__Task instructions__. Extract every line of the data below verbatim, keeping each one unchanged and in its original order.

**** Exercise materials

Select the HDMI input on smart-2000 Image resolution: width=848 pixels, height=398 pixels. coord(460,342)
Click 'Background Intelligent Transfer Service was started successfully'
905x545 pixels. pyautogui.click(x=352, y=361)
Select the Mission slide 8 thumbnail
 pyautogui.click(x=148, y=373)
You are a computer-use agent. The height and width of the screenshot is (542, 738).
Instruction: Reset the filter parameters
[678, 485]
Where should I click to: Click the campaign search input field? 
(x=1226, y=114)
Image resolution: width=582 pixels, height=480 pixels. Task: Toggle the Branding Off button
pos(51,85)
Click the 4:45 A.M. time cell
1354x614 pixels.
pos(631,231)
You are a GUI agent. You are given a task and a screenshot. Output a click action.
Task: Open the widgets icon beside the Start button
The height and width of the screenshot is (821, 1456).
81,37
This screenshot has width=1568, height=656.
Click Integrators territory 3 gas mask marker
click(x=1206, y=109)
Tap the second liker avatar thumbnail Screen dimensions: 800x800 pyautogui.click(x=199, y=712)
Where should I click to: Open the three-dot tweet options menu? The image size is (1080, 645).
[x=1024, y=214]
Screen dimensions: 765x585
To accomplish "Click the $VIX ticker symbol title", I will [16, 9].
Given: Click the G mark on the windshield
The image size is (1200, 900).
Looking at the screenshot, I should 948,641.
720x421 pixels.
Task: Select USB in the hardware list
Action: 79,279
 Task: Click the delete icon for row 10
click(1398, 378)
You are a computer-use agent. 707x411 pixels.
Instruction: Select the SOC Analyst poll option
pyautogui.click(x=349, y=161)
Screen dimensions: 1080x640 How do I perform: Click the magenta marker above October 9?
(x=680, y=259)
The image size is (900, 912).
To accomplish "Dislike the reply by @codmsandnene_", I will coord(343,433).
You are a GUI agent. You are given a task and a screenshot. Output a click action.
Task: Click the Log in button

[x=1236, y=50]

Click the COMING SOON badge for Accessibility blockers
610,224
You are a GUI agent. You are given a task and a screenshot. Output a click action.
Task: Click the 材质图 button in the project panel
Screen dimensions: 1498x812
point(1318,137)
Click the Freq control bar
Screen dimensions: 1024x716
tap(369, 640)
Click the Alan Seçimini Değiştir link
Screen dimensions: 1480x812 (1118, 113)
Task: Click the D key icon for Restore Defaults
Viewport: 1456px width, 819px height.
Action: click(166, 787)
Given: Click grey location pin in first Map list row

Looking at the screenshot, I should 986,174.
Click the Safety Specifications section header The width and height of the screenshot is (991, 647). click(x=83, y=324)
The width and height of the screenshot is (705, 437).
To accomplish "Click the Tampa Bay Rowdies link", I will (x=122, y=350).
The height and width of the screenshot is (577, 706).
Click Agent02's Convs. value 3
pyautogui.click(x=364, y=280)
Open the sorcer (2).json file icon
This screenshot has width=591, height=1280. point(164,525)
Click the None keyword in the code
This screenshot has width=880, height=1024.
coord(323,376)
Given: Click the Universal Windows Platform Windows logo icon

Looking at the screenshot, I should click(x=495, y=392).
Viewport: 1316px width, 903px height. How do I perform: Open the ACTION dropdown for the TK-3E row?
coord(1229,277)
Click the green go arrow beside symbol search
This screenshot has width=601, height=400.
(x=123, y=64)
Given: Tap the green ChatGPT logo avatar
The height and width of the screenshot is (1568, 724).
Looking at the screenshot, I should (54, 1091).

********

__Expected answer__.
Select the HDMI input on smart-2000 Image resolution: width=848 pixels, height=398 pixels. coord(460,342)
Click 'Background Intelligent Transfer Service was started successfully'
905x545 pixels. pyautogui.click(x=352, y=361)
Select the Mission slide 8 thumbnail
 pyautogui.click(x=148, y=373)
You are a computer-use agent. The height and width of the screenshot is (542, 738).
Instruction: Reset the filter parameters
[678, 485]
Where should I click to: Click the campaign search input field? 
(x=1226, y=114)
Image resolution: width=582 pixels, height=480 pixels. Task: Toggle the Branding Off button
pos(51,85)
Click the 4:45 A.M. time cell
1354x614 pixels.
pos(631,231)
You are a GUI agent. You are given a task and a screenshot. Output a click action.
Task: Open the widgets icon beside the Start button
The height and width of the screenshot is (821, 1456).
81,37
This screenshot has width=1568, height=656.
Click Integrators territory 3 gas mask marker
click(x=1206, y=109)
Tap the second liker avatar thumbnail Screen dimensions: 800x800 pyautogui.click(x=199, y=712)
Where should I click to: Open the three-dot tweet options menu? The image size is (1080, 645).
[x=1024, y=214]
Screen dimensions: 765x585
To accomplish "Click the $VIX ticker symbol title", I will [16, 9].
Given: Click the G mark on the windshield
The image size is (1200, 900).
Looking at the screenshot, I should 948,641.
720x421 pixels.
Task: Select USB in the hardware list
Action: 79,279
 Task: Click the delete icon for row 10
click(1398, 378)
You are a computer-use agent. 707x411 pixels.
Instruction: Select the SOC Analyst poll option
pyautogui.click(x=349, y=161)
Screen dimensions: 1080x640 How do I perform: Click the magenta marker above October 9?
(x=680, y=259)
The image size is (900, 912).
To accomplish "Dislike the reply by @codmsandnene_", I will coord(343,433).
You are a GUI agent. You are given a task and a screenshot. Output a click action.
Task: Click the Log in button

[x=1236, y=50]

Click the COMING SOON badge for Accessibility blockers
610,224
You are a GUI agent. You are given a task and a screenshot. Output a click action.
Task: Click the 材质图 button in the project panel
Screen dimensions: 1498x812
point(1318,137)
Click the Freq control bar
Screen dimensions: 1024x716
tap(369, 640)
Click the Alan Seçimini Değiştir link
Screen dimensions: 1480x812 (1118, 113)
Task: Click the D key icon for Restore Defaults
Viewport: 1456px width, 819px height.
Action: click(166, 787)
Given: Click grey location pin in first Map list row

Looking at the screenshot, I should 986,174.
Click the Safety Specifications section header The width and height of the screenshot is (991, 647). click(x=83, y=324)
The width and height of the screenshot is (705, 437).
To accomplish "Click the Tampa Bay Rowdies link", I will (x=122, y=350).
The height and width of the screenshot is (577, 706).
Click Agent02's Convs. value 3
pyautogui.click(x=364, y=280)
Open the sorcer (2).json file icon
This screenshot has width=591, height=1280. point(164,525)
Click the None keyword in the code
This screenshot has width=880, height=1024.
coord(323,376)
Given: Click the Universal Windows Platform Windows logo icon

Looking at the screenshot, I should click(x=495, y=392).
Viewport: 1316px width, 903px height. How do I perform: Open the ACTION dropdown for the TK-3E row?
coord(1229,277)
Click the green go arrow beside symbol search
This screenshot has width=601, height=400.
(x=123, y=64)
Given: Tap the green ChatGPT logo avatar
The height and width of the screenshot is (1568, 724).
Looking at the screenshot, I should (54, 1091).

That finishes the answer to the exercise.